In Boucher's fairylike vision of a lush garden setting, a young couple and their spaniel have stopped to rest while out for a stroll. The man, who is weaving flowers into the hair of his lover, is distracted by the appearance of a milkmaid or shepherdess, who has been gathering flowers of her own. Any potential tension in the encounter is erased by the idealized quality of the scene.

The creamy folds of the seated woman's dress and the richly worked foliage of the surrounding bushes and trees epitomize Boucher's expression of rococo style.
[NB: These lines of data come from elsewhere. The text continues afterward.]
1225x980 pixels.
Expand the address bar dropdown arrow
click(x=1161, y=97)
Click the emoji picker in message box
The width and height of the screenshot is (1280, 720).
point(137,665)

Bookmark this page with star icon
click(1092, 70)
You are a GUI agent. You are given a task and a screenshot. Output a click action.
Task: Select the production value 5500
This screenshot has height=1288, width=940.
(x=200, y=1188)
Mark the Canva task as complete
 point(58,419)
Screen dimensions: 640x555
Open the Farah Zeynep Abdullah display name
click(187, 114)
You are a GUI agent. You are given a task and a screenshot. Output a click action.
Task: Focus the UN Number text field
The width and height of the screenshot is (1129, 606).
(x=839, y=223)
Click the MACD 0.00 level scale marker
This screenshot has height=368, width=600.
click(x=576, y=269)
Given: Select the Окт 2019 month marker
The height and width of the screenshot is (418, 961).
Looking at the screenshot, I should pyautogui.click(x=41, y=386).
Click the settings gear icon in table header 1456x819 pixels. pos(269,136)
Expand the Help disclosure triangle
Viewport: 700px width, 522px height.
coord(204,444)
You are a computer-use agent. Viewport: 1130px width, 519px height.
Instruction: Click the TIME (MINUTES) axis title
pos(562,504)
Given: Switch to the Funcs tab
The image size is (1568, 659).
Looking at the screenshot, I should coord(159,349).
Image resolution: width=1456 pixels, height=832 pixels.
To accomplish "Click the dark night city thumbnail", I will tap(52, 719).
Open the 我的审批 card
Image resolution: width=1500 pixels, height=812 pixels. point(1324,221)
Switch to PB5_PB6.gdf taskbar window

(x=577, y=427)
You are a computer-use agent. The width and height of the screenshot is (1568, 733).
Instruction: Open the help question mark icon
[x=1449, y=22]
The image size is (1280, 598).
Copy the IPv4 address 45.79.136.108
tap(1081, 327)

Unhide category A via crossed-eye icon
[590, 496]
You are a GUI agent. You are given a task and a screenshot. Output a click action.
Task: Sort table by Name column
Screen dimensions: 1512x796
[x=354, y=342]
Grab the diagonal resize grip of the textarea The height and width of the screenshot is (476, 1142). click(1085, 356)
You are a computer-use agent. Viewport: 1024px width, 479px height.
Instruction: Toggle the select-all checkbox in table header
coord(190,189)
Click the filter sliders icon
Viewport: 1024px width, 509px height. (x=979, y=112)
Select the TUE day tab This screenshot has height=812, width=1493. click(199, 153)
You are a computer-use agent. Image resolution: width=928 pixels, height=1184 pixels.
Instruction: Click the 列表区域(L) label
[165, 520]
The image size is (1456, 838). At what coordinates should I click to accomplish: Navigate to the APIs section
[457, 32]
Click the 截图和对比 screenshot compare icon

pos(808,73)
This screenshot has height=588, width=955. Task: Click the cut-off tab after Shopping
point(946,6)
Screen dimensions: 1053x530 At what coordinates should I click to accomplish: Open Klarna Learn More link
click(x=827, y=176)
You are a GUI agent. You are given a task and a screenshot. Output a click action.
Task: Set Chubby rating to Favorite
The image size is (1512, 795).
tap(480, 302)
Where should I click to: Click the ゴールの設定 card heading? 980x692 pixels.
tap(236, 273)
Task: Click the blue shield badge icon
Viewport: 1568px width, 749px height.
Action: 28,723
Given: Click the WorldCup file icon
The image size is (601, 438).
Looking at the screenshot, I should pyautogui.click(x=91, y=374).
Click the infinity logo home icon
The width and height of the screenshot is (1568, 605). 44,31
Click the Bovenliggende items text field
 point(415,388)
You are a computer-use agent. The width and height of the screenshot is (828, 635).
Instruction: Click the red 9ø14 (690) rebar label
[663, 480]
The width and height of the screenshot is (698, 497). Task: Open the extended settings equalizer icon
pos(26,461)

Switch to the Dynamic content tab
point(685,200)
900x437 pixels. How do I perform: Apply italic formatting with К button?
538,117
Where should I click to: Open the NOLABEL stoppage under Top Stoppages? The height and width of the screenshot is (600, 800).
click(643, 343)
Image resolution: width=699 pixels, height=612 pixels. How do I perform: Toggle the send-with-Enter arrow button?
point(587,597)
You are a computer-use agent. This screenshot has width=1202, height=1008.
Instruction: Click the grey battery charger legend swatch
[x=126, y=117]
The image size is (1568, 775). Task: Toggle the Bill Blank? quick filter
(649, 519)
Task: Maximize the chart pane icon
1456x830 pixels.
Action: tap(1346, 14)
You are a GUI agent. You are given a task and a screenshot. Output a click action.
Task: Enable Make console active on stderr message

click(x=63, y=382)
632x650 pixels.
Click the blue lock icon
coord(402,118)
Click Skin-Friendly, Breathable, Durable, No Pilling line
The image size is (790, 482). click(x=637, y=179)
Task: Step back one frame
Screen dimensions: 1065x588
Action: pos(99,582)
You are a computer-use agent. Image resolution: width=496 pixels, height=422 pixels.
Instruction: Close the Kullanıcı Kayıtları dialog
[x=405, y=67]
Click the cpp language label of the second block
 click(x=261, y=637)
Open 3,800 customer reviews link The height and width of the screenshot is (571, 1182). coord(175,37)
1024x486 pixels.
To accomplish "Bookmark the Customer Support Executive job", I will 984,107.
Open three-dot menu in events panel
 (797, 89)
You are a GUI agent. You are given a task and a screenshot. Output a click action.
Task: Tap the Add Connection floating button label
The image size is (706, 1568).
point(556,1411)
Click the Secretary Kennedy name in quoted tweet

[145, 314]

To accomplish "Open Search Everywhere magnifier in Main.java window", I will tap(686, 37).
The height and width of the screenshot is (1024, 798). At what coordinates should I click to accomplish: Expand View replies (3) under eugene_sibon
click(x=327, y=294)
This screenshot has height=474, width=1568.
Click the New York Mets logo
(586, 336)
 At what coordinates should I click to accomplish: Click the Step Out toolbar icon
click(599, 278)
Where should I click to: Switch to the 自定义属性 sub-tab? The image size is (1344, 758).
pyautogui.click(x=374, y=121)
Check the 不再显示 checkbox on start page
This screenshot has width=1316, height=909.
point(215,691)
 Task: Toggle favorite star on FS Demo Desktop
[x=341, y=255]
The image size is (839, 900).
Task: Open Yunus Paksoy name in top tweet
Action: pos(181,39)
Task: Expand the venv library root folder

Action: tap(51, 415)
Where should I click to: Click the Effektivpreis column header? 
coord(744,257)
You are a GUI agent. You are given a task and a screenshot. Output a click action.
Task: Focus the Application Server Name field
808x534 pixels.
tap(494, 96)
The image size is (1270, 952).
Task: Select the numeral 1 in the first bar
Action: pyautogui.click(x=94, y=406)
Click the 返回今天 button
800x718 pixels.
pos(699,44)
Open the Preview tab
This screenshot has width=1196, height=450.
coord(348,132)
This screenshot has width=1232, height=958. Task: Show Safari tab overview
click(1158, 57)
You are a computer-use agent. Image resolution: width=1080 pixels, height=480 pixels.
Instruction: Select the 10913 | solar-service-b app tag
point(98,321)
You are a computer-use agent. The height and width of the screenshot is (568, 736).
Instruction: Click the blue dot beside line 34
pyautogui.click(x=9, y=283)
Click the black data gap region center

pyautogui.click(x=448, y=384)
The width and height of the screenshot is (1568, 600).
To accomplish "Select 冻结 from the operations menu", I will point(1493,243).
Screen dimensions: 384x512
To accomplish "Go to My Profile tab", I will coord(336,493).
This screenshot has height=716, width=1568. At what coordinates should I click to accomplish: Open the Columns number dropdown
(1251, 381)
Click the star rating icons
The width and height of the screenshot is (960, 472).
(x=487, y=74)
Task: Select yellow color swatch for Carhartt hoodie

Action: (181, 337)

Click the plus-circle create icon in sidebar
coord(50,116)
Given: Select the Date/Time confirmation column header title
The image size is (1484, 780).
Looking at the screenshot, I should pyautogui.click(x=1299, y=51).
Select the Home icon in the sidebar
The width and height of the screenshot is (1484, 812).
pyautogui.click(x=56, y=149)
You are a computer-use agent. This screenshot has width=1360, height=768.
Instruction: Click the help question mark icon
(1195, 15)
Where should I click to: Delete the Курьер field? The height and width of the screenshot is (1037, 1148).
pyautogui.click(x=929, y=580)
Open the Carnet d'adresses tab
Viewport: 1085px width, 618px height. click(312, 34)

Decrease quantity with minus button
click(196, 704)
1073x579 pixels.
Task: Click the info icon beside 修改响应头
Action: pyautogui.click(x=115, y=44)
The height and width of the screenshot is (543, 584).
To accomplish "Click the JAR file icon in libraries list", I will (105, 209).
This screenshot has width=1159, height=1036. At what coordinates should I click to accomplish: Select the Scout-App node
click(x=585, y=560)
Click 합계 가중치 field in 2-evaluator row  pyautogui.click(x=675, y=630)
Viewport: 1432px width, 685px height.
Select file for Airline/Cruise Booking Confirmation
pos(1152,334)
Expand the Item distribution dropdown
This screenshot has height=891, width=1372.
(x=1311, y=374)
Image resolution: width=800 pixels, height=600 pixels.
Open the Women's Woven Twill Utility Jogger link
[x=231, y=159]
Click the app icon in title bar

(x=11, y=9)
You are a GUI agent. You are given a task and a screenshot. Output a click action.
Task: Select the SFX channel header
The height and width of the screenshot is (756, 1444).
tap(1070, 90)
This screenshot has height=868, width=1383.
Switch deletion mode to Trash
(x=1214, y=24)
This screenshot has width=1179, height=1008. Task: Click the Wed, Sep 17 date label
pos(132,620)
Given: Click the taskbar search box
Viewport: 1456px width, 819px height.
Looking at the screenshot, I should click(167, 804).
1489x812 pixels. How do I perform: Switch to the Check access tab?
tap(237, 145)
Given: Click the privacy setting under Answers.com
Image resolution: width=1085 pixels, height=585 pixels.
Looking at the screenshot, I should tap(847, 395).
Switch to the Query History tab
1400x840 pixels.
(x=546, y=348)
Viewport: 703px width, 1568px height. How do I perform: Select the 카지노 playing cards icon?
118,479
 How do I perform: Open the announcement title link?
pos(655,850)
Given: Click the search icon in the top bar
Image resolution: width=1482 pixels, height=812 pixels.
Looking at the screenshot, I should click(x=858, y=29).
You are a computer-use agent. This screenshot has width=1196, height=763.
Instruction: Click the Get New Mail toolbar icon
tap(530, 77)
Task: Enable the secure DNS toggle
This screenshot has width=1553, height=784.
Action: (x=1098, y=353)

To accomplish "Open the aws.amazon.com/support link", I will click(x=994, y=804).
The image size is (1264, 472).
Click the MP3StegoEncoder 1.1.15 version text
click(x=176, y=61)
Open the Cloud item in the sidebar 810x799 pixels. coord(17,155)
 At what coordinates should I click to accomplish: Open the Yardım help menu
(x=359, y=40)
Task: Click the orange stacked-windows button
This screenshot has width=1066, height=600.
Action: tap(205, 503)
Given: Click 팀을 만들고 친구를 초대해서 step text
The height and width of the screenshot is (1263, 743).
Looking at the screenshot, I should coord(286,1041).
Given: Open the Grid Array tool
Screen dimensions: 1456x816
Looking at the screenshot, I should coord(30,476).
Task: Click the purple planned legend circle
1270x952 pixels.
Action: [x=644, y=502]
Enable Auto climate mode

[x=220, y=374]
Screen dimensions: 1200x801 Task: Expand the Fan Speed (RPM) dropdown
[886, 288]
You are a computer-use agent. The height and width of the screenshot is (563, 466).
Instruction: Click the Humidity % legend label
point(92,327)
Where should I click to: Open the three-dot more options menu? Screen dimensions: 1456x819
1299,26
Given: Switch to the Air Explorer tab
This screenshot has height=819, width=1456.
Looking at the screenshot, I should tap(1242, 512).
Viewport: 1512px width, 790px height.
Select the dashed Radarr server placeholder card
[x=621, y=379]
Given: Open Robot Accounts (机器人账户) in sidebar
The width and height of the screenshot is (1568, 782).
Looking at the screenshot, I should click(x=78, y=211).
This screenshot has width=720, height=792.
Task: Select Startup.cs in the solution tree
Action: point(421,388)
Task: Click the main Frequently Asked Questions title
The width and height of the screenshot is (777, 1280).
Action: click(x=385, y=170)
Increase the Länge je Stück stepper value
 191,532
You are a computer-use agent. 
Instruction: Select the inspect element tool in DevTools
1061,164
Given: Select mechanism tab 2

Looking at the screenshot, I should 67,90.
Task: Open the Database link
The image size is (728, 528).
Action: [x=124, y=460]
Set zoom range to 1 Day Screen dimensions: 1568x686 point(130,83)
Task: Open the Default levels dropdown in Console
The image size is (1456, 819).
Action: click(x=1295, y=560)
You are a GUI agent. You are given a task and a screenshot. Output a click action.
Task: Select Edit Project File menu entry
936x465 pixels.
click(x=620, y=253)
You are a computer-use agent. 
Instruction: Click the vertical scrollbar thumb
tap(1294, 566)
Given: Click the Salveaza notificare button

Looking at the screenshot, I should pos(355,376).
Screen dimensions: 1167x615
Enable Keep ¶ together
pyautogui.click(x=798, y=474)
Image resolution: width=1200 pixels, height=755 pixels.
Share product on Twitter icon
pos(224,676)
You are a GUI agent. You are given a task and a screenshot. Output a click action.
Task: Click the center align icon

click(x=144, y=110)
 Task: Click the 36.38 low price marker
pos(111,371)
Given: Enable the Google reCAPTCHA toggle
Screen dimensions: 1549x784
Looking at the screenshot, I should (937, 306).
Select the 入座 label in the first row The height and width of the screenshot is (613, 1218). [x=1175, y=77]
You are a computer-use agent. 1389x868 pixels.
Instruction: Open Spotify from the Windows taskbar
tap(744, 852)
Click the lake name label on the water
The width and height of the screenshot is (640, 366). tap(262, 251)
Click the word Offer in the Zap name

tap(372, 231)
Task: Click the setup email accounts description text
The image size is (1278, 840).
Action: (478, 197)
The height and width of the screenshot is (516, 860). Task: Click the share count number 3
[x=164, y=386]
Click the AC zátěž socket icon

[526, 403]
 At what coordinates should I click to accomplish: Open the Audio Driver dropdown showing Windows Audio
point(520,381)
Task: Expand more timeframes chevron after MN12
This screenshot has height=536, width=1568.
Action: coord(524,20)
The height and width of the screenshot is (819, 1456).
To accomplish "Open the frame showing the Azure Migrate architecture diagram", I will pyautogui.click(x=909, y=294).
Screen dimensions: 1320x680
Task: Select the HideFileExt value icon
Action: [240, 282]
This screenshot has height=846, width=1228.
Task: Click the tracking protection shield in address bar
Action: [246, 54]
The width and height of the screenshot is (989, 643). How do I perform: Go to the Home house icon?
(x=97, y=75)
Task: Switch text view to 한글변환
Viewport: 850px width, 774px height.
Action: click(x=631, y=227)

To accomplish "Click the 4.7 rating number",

This decorative style of art is associated with the reign of Louis XV. Boucher was also the favorite artist of the king's mistress, Madame de Pompadour, for whom he painted some of his most impressive works.

Provenance: 

Baron Meyer Amschel de Rothschild, Mentmore Park, 1851 [1]
The earl of Rosebery, Mentmore Park, Bedfordshire, England, his sale, Sotheby’s, London, March 11, 1964, lot 53
Thomas Agnew & Sons, London
Acquired by the Putnam Foundation, 1965

Provenance Notes: 

[1] Nothing is known of this painting before the mid-nineteenth century, when it was installed in the White Drawing Room at Mentmore Park. It was grouped with three other Bouchers now in the National Gallery of Scotland, which in the eighteenth century had belonged to the Maréchal de Sainscy. The Timken picture was not listed in the sale of Sainscy’s collection in 1789; thus its early provenance still awaits discovery. In the Mentmore catalogue (Mentmore [Edinburgh, 1883], p. 62), Lovers in a Park is listed simply as “Pastoral scene.”